Adam Gumpelzhaimers "Crux Christi" und die musikalische Rätselkultur in der Renaissance

Die sechsstimmige Crux Christi des in Augsburg wirkenden Adam Gumpelzhaimer (1559-1625) ist eine sowohl optisch als auch musikalisch äußerst ansprechende Rätselkomposition.

Das Stück ist in der Form eines Kreuzes abgebildet – in einigen Quellen wird es sogar von bildlichen Darstellungen zum Kreuzestod umrahmt – und enthält einen doppelten Krebskanon, auf den der Komponist mit verschlüsselten Überschriften hinweist, die Psalm 85 entnommen sind. Das Werk ist auf unterschiedlichen Medienträgern überliefert. Gumpelzhaimer hat es selber handschriftlich in mehrere alba amicorum seinerAugsburger Schüler und Bekannten eingetragen (zwei davon befinden sich in der Augsburger Staats- und Stadtbibliothek). Auch hat er Kupferstiche (von Dominicus Custos und Wolfgang Kilian) sowie einen Holzschnitt (von Alexander Mair) anfertigen lassen. Die Crux Christi schmückte außerdem sein theoretisches Traktat Compendium musicae latino-germanicum und wurde 1613 im letzten Buch (zum Thema „enigmas musicales“) von Pietro Cerones Melopeo y maestro besprochen, was auf eine internationale Verbreitung und Bekanntheit des Stücks schließen lässt.

In dem Vortrag wird Frau Dr. Schiltz sowohl das ikonographische Programm von Gumpelzhaimers Crux Christi vorstellen als auch auf die Besonderheiten der musikalischen Konstruktion eingehen. Dabei soll gezeigt werden, dass Gumpelzhaimer mit der Tradition der musikalischen Rätselkultur vertraut war und sogar versuchte, konkrete Vorbilder in mehrfacher Hinsicht zu überbieten.

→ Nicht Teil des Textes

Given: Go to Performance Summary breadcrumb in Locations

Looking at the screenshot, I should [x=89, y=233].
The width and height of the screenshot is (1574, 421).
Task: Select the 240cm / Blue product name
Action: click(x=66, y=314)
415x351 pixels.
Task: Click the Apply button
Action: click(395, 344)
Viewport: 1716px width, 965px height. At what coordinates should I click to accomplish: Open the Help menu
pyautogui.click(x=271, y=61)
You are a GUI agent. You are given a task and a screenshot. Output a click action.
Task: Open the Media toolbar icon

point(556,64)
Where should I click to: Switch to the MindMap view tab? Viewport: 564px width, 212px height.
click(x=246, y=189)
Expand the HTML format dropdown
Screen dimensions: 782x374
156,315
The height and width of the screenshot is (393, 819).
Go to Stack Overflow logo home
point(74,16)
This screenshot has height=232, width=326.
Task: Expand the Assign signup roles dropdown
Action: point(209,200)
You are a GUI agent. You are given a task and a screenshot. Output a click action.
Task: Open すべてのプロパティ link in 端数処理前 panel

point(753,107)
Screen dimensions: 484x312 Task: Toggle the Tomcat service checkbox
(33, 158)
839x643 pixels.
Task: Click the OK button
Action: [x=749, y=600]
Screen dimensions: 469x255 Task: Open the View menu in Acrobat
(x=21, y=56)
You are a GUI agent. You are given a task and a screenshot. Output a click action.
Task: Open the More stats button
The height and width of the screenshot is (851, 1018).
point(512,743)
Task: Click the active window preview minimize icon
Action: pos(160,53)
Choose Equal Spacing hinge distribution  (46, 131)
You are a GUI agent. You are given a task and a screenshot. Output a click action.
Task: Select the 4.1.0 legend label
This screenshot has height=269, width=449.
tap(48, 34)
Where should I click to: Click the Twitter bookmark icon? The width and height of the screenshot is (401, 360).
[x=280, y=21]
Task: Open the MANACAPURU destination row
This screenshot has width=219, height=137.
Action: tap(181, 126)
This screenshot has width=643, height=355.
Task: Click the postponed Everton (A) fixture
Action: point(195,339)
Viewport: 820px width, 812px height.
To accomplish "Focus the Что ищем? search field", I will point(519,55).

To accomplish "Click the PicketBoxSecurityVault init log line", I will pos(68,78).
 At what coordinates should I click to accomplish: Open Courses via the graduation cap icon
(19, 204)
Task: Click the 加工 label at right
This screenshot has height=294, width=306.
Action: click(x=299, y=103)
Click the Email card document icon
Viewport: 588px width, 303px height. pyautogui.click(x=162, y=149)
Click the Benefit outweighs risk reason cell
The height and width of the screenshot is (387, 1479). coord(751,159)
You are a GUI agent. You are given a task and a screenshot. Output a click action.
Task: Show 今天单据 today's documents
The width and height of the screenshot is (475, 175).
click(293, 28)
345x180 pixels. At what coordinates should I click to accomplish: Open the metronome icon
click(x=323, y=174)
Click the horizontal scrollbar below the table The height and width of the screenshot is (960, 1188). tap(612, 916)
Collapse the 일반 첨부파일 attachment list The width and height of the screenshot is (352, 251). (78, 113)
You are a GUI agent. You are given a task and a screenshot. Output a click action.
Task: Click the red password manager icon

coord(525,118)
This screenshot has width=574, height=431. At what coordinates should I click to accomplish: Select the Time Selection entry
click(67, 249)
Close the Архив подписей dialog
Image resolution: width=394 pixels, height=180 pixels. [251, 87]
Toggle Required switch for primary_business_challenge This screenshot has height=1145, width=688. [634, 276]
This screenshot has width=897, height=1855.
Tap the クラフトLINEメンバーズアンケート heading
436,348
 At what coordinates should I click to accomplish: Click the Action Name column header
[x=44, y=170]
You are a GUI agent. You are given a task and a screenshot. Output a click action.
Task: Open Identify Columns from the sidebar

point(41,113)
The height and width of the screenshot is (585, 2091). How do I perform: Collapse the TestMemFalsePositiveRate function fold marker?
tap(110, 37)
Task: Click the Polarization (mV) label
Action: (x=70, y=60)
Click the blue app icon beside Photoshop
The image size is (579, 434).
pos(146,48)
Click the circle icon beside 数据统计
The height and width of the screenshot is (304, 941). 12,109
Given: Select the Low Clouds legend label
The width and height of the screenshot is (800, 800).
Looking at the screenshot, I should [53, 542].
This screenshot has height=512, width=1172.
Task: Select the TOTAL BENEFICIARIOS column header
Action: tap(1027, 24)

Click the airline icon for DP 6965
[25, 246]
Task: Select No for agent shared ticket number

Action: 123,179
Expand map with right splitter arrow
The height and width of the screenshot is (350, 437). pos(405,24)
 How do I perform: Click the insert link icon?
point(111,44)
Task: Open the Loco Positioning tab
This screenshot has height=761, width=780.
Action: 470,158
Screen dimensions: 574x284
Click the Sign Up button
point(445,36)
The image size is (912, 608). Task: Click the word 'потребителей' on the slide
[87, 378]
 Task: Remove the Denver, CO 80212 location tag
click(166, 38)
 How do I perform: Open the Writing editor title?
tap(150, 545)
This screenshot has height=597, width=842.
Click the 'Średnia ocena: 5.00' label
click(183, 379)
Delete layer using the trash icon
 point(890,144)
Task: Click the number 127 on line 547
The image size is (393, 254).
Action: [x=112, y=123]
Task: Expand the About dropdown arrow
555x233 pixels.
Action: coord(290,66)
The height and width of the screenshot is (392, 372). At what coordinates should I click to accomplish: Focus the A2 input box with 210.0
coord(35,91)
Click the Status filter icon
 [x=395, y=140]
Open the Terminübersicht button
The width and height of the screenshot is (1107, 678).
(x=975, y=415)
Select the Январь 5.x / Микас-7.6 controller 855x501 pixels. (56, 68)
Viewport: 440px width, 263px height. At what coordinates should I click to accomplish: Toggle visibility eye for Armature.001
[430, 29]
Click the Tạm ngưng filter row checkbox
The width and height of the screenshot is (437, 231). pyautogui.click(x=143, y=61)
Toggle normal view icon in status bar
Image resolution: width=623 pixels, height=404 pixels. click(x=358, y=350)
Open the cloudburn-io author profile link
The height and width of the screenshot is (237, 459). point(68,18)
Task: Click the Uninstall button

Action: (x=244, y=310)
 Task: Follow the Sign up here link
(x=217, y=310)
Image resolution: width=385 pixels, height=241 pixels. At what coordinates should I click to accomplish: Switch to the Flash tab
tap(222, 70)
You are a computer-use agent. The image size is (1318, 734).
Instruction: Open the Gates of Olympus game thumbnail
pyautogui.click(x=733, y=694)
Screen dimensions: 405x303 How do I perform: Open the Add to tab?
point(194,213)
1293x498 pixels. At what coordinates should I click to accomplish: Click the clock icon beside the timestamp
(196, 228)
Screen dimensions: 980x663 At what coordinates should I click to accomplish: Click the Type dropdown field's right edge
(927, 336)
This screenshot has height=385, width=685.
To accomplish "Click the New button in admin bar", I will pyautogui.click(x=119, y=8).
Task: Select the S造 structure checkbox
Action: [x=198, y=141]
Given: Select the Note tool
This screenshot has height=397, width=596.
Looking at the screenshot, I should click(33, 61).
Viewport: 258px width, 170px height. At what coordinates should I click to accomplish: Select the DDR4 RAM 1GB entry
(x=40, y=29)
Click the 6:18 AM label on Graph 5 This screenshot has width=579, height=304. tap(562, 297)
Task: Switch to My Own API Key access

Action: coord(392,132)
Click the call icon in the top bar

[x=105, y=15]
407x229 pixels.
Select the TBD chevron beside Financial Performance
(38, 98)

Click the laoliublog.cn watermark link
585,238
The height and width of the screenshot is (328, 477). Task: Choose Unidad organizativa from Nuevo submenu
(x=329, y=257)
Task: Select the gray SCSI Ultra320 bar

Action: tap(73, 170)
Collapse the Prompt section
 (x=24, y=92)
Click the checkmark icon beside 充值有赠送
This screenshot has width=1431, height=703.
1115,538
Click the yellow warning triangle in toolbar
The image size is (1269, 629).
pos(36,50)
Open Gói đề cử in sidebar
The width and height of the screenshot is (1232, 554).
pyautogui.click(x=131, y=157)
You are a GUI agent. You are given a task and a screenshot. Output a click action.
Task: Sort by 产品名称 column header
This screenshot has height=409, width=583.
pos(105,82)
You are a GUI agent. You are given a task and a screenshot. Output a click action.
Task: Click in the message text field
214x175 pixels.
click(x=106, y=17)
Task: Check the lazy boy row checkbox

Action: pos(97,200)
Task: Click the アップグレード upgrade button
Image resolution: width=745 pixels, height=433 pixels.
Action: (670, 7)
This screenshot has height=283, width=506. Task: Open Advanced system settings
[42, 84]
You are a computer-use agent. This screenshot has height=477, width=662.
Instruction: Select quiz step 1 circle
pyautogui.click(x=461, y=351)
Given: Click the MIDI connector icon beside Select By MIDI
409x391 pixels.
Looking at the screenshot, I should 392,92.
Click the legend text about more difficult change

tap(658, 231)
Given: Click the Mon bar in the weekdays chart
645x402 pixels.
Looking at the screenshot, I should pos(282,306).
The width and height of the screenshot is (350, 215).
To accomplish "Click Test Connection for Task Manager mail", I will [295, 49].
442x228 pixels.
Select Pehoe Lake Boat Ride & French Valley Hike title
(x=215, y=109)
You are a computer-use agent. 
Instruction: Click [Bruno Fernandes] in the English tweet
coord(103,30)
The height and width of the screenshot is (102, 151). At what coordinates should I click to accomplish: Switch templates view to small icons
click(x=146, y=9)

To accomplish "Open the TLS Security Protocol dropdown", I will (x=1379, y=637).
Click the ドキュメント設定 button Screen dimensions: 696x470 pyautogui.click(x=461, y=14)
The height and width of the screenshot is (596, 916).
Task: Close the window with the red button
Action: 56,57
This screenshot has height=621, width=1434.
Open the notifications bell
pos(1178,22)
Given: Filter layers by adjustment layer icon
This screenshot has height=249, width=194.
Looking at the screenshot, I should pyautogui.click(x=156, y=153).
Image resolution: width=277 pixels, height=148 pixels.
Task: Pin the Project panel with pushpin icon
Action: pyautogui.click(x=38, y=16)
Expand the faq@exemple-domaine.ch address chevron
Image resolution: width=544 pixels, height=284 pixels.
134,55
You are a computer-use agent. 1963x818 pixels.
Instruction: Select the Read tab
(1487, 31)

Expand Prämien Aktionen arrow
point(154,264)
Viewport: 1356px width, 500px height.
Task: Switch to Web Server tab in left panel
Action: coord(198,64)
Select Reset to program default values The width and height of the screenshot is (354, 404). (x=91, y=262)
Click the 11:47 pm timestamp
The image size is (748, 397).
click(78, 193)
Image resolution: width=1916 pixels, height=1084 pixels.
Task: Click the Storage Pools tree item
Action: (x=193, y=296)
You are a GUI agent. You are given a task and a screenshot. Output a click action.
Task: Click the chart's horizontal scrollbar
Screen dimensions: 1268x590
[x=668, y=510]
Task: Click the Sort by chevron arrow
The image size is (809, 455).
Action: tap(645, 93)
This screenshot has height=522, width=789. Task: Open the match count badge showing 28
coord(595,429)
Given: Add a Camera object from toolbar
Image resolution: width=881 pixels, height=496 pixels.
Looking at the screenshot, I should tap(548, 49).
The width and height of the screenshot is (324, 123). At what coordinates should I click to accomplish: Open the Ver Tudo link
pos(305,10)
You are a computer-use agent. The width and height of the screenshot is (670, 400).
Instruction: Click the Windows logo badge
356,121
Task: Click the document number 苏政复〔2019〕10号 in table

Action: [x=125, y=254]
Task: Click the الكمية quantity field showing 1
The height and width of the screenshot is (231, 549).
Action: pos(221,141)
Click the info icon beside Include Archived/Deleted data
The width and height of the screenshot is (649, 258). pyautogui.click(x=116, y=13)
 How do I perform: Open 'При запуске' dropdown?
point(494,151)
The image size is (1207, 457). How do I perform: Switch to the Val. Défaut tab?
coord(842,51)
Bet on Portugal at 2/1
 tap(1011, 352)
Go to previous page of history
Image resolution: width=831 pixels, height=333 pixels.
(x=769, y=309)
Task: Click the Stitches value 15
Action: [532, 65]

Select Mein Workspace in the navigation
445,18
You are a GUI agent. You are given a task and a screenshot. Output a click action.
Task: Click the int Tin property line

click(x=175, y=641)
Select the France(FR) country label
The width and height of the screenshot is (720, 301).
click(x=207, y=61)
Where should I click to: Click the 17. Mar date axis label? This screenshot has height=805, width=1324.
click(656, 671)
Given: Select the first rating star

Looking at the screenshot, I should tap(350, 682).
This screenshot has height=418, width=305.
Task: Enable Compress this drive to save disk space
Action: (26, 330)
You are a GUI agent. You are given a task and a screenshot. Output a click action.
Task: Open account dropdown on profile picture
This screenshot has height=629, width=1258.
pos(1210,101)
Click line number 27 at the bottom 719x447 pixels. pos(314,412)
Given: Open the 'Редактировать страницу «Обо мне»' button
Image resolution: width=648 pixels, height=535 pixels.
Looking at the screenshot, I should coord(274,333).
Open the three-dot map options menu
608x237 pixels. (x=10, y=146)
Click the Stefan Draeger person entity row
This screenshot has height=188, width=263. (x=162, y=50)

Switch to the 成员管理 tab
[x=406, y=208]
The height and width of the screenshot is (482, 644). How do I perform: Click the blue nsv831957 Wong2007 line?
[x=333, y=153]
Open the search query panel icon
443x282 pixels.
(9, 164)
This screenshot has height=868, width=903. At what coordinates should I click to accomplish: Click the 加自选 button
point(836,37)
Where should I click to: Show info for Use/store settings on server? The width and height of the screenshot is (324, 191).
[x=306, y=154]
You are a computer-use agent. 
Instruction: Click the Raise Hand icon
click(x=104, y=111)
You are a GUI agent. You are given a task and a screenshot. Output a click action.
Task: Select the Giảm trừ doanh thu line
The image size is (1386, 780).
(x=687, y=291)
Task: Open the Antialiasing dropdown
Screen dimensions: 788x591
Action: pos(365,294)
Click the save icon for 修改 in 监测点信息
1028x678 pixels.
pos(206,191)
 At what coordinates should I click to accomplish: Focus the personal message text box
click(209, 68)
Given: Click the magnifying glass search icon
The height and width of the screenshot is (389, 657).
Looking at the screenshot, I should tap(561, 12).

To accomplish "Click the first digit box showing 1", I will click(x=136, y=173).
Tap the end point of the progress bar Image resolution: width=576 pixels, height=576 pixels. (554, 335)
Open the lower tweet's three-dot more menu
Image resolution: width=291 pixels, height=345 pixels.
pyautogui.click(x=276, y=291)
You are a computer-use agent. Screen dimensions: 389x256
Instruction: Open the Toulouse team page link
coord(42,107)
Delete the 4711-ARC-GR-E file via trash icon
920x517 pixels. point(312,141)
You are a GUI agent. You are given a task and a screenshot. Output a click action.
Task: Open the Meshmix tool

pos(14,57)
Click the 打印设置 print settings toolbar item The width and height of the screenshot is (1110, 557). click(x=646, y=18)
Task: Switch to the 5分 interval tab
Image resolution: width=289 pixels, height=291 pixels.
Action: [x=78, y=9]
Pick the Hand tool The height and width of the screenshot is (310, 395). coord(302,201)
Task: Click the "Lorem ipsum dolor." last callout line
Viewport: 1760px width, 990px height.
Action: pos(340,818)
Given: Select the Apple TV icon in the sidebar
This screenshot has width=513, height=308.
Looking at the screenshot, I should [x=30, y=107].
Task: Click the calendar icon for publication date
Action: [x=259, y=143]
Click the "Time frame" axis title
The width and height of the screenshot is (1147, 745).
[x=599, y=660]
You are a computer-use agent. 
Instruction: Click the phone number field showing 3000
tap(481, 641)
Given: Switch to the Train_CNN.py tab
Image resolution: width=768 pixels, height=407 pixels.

Katelijne Schiltz (LMU München) studierte Musikwissenschaft an der Universität Leuven (Belgien) und Early Vocal Music an der Hochschule in Tilburg (Niederlande). Zu ihren Spezialgebieten gehören die Musik im Venedig des 16. Jahrhunderts (vgl. die Dissertation zu den Motetten Adrian Willaerts, 2003), die frankoflämische Polyphonie und Techniken des Kanons (vgl. die von ihr gemeinsam mit Bonnie J. Blackburn herausgegebene Aufsatzsammlung Canons and Canonic Techniques, 14th-16th Centuries, Leuven, 2007). Zuletzt beschäftigte sie sich vor allem mit der Präsenz des Todes in der Musik vom Mittelalter bis zum 20. Jahrhundert und mit der musikalischen Rätselkultur in der Renaissance. Zu diesem Thema bereitet sie zur Zeit eine englischsprachige Monographie vor.